* _PAGE EXTRACT_
■ ■ ■ ■
Today’s piece is a guest blog from a young man near and dear to my heart, T.K.. His pathway to recovery is beautiful and a work in progress:
When I had a baby face and a penchant for $12.99 vodka, priced so cheaply it’s brewers should be a goddamn accessory in all my crimes (those of public record and especially those otherwise), I fashioned for myself a super power that I was legitimately proud of: The drunken Saturday morning workout. As my friends peeled themselves out of their dorms, I was ripping a handful of shots, wiping the remnants off my tank top and hitting the gym (and probably ripping a few more shots).
It gave me character; I WAS a character. Whatever my reason for starting, I kept doing it because it stroked my fragile ego ever so softly; it made me stand out in some weird way, it gave me an escape from the monotony of (*GASP*) just being me, and it made me feel good because everyone knows your abs look at least 5% better when hungover.
I never did stop to think why my friends all drank at “socially acceptable” times (and in college that term is flexible like putty). Almost like I was looking for a quick and easy way to get away from my own self….
Spoiler alert: That practice didn’t work so well down the road. Probably should’ve seen the signs.
The point of this isn’t really about drinking though. The point is that deriving some sense of identity through self-important self-destruction, such as wearing your bullshit as a badge of honor in a way that doesn’t say “look what I’ve overcome” but rather “look how many times I can punch a concrete wall before my hand breaks,” isn’t tough and it isn’t cool and you’re ruining my Facebook creeping with your statuses about it.
I’m all for airing out our wounds so they can properly heal; doing so in a therapist’s office has changed my life and I’m particularly humbled every time I can make it to a group session, those people have emotional x-ray vision and it’s a gift when they share it with you.
When people dramatize their problems, when someone glorifies their PTSD and depression, and holds their disorders, struggles, or just general pain-of-living so close that they might as well ditch the clinical terminology and give it their last name. I don’t hate these people, fuck, I’m one of them:
Aside from shots before the gym, shoving a toothbrush down my throat and leaving a whole fridge’s worth of food in a toilet and then pulling deadlifts made it a certainty I could tell anyone who asked just how hard a workout I had today.
■ ■ ■ ■
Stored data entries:
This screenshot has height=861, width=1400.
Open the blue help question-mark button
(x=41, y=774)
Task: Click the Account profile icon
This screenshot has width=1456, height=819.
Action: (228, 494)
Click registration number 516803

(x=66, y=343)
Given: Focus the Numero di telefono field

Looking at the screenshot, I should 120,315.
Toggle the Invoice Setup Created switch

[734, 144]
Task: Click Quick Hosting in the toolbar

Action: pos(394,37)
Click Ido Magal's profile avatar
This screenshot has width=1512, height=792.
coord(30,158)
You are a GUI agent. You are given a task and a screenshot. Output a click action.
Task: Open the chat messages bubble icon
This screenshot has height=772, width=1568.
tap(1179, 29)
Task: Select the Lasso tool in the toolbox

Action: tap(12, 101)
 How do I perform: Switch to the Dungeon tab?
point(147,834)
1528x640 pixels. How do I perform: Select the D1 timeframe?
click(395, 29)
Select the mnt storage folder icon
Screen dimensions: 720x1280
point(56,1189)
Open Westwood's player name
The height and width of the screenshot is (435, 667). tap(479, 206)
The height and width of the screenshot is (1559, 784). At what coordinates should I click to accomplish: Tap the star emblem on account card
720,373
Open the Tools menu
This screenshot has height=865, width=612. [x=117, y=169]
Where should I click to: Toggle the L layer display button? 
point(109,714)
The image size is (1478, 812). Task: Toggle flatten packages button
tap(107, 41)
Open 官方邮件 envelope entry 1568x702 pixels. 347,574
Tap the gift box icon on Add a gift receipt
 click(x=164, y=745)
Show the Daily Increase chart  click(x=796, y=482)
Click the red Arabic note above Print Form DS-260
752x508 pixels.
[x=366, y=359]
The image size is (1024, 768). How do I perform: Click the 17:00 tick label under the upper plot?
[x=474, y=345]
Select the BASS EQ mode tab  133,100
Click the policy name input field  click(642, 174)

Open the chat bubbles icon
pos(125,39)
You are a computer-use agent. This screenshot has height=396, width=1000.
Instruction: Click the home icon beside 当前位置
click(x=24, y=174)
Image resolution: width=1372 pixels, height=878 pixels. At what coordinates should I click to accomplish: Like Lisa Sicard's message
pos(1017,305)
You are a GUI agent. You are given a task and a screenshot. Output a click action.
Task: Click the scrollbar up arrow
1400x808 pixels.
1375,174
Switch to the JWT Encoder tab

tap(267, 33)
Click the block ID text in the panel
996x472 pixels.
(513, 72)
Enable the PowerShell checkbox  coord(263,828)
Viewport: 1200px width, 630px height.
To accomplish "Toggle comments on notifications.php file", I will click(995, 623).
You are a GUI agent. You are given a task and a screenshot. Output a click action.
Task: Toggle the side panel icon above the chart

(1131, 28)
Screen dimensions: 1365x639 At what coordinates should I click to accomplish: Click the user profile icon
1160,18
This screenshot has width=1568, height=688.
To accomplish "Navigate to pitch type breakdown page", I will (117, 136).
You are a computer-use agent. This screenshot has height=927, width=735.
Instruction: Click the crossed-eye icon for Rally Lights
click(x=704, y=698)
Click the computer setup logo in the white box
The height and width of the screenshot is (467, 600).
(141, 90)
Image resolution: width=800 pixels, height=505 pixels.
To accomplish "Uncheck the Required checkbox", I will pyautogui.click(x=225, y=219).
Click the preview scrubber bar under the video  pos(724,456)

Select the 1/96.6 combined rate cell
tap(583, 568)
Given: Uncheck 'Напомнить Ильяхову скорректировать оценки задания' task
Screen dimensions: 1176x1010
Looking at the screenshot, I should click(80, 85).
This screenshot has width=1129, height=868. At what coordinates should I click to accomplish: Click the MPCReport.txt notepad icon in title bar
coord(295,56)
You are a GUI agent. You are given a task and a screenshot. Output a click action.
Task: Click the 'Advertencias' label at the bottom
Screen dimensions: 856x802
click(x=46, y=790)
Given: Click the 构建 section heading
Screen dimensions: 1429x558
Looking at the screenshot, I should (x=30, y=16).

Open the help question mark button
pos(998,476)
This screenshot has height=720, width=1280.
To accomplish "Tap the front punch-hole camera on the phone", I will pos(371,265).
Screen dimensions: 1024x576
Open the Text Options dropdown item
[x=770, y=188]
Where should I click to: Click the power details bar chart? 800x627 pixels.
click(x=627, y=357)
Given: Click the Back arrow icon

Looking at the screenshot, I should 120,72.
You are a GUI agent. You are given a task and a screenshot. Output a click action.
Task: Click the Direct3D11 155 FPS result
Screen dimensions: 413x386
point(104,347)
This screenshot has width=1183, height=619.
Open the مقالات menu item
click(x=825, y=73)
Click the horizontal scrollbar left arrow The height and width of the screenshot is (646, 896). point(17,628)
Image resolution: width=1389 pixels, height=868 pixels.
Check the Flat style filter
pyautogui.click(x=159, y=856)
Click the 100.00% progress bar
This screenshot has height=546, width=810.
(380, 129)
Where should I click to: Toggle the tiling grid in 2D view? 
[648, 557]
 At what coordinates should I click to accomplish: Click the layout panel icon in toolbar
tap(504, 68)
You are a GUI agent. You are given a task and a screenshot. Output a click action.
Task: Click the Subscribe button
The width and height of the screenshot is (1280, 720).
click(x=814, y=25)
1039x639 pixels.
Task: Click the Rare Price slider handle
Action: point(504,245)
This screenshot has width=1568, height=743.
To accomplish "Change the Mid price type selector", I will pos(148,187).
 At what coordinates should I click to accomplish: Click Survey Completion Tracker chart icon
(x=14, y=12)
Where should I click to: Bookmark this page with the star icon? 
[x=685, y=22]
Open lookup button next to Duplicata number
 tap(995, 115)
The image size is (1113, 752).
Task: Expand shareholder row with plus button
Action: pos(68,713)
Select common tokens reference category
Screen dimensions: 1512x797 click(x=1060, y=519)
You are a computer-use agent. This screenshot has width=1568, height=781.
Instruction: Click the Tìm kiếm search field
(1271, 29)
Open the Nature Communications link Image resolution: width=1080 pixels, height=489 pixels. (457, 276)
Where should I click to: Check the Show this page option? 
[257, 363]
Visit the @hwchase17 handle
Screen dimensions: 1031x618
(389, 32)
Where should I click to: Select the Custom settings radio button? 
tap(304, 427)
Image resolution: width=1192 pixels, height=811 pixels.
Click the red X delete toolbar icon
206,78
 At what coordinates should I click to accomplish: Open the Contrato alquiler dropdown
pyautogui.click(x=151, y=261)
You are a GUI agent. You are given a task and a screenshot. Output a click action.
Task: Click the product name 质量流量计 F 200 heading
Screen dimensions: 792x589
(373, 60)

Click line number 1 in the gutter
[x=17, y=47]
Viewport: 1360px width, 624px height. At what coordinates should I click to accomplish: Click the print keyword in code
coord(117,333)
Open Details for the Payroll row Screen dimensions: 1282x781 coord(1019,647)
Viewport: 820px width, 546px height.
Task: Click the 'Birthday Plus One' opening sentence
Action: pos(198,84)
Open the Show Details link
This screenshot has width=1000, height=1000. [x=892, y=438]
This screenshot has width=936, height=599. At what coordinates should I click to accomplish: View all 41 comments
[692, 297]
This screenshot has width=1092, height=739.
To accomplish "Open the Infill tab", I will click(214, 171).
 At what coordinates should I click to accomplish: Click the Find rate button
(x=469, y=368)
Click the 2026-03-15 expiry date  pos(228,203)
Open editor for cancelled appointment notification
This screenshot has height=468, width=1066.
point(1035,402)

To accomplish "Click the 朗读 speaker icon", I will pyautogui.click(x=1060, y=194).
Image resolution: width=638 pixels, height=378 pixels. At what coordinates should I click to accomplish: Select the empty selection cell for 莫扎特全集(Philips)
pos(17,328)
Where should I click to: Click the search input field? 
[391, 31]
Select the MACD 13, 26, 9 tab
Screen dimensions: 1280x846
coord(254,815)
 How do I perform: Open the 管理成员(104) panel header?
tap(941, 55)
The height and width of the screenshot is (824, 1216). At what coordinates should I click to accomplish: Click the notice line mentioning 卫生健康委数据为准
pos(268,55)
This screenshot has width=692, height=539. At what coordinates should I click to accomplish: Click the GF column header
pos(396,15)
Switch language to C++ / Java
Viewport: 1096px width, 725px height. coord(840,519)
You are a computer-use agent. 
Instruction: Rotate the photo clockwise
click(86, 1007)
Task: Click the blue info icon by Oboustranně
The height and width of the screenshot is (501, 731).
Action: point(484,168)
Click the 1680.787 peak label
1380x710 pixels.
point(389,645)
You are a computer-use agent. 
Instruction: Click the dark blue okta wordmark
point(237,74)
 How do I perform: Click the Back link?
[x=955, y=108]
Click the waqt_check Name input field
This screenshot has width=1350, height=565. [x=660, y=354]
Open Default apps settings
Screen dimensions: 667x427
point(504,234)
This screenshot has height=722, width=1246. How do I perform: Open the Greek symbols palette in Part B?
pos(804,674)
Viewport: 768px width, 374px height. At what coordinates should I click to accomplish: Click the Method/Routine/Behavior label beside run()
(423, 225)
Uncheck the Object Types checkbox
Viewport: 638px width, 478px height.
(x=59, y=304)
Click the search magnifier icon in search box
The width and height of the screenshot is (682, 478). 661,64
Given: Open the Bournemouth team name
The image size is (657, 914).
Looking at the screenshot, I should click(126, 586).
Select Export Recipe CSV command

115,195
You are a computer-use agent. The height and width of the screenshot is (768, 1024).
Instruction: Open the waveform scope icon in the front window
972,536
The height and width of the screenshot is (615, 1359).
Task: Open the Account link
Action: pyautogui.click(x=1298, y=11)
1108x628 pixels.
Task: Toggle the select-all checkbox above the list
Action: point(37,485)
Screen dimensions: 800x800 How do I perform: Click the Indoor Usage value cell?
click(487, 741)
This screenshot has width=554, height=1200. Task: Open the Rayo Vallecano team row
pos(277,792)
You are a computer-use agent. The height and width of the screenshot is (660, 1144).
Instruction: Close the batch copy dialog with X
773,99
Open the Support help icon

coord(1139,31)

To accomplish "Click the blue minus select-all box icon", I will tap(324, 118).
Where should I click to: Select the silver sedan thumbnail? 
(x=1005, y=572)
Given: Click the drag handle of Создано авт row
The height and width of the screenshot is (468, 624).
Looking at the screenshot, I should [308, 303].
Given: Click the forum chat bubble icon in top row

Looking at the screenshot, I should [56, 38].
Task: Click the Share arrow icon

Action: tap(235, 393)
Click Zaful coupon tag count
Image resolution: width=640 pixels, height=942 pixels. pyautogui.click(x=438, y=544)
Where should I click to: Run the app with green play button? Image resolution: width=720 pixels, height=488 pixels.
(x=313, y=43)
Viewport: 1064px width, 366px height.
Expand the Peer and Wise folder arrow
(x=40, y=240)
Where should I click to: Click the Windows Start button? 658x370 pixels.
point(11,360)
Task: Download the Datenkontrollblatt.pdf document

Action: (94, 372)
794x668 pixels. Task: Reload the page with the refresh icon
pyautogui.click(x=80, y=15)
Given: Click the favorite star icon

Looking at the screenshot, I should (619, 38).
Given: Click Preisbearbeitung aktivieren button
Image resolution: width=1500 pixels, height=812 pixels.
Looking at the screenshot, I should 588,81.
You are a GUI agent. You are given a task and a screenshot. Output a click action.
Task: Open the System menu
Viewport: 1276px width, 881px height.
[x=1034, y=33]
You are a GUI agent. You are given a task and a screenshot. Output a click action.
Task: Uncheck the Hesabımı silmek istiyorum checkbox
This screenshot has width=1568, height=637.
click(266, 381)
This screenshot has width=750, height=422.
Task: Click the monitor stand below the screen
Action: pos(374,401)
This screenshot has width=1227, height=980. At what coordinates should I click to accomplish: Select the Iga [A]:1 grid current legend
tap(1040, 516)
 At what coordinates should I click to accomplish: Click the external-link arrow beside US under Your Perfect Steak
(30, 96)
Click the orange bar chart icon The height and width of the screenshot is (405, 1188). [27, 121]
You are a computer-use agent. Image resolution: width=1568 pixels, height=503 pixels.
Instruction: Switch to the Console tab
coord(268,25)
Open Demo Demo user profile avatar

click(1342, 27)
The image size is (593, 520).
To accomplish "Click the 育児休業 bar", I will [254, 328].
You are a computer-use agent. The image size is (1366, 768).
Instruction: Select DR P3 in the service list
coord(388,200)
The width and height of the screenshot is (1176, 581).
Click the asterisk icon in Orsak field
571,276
■ ■ ■ ■
* _YOUR TASK_
Continue the guest blog post about recovery from the point where it stops, picking up after its last sentence.

* _ANSWER FOR THIS EXERCISE_
I know what it’s like to not know who you are. When pain has been such a frequent friend, why not just marry her and then you at least get a “we” since you can’t identify a “me;” You’ve been dancing around each other so long anyways. It gives us a sick sense of pride and identity that we get to bear the scars of our families and the relentless pain of our every-day afflictions. It’s our “thing,” it’s what we see in the mirror, it’s what we hear when we’re all alone, and it may be the only part of us we can readily identify.
There is a power in our pain, but it’s not in overpowering ourselves. Trust me, if you really do suffer from PTSD or an anxiety disorder or bullshit that doesn’t have a proper name to it but that is certainly fucking you up, no need to worry, it’s not gonna go so far away that you forget what it looks like.
If you can recognize that pain, definitely share it, but do more than bounce it off the wall only so it can rebound into your face; WORK with it.
I remember talking to my counselor once about how I loved hanging out with my dog when I was feeling down, and he agreed that dogs can be very intuitive to our feelings, can make great friends, but how much do they really say back? He suggested maybe I share some of the stuff I was hashing over with the pup with any number of sentient human beings in my life that I identified as good people.
Whenever I summon the courage to do so (not the liquid kind), I’m 9.7 times out of 10 left feeling better than had I stayed silent or beat myself up with the numerous disciplines of self-destruction I’ve studied. These people don’t tell me it’s all gonna be okay or how sorry they are for me; they tell me I’M okay and that they’re devotedly holding out hope for less “sorry” and more “hell, yeah” in my future.